> _Pixel coordinate grounding data_:
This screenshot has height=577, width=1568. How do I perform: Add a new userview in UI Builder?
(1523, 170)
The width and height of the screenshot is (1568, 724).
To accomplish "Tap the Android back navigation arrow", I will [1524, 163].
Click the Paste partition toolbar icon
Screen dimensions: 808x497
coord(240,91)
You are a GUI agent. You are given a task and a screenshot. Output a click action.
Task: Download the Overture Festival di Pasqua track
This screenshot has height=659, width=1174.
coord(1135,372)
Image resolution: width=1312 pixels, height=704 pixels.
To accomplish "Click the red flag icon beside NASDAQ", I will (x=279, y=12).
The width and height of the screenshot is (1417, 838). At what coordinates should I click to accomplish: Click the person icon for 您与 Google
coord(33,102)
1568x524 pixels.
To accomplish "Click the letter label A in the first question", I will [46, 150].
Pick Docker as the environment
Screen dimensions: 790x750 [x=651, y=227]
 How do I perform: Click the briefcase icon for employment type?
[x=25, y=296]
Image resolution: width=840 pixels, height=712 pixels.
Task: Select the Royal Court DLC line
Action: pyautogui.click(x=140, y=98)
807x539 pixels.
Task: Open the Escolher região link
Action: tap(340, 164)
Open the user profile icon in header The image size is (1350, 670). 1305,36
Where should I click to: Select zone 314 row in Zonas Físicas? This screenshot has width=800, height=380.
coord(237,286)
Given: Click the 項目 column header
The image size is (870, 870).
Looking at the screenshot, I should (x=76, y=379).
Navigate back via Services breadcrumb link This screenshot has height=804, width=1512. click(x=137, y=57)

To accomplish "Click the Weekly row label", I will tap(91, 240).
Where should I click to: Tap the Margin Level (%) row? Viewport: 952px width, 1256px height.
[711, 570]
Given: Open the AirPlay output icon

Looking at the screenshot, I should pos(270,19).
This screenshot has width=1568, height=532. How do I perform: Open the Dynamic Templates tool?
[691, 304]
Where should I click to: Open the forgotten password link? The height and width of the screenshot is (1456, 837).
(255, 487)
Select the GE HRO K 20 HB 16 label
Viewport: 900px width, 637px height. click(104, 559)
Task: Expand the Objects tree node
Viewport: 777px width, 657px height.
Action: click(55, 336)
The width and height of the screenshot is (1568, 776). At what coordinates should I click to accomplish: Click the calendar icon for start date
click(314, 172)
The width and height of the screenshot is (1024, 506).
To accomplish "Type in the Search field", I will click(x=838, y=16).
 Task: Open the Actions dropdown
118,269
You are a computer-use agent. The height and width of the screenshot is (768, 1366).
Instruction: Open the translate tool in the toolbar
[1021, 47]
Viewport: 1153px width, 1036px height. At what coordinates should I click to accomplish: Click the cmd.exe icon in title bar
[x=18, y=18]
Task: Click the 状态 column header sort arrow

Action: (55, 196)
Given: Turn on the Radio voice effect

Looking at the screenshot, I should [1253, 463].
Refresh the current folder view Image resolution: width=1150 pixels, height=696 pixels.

> _WHAT IS NEEDED_: The first line of the entries above marks where to begin; repeat each line exactly through the one that contains "Image resolution: width=1312", and include that line.

> _TASK OUTPUT_:
This screenshot has height=577, width=1568. How do I perform: Add a new userview in UI Builder?
(1523, 170)
The width and height of the screenshot is (1568, 724).
To accomplish "Tap the Android back navigation arrow", I will [1524, 163].
Click the Paste partition toolbar icon
Screen dimensions: 808x497
coord(240,91)
You are a GUI agent. You are given a task and a screenshot. Output a click action.
Task: Download the Overture Festival di Pasqua track
This screenshot has height=659, width=1174.
coord(1135,372)
Image resolution: width=1312 pixels, height=704 pixels.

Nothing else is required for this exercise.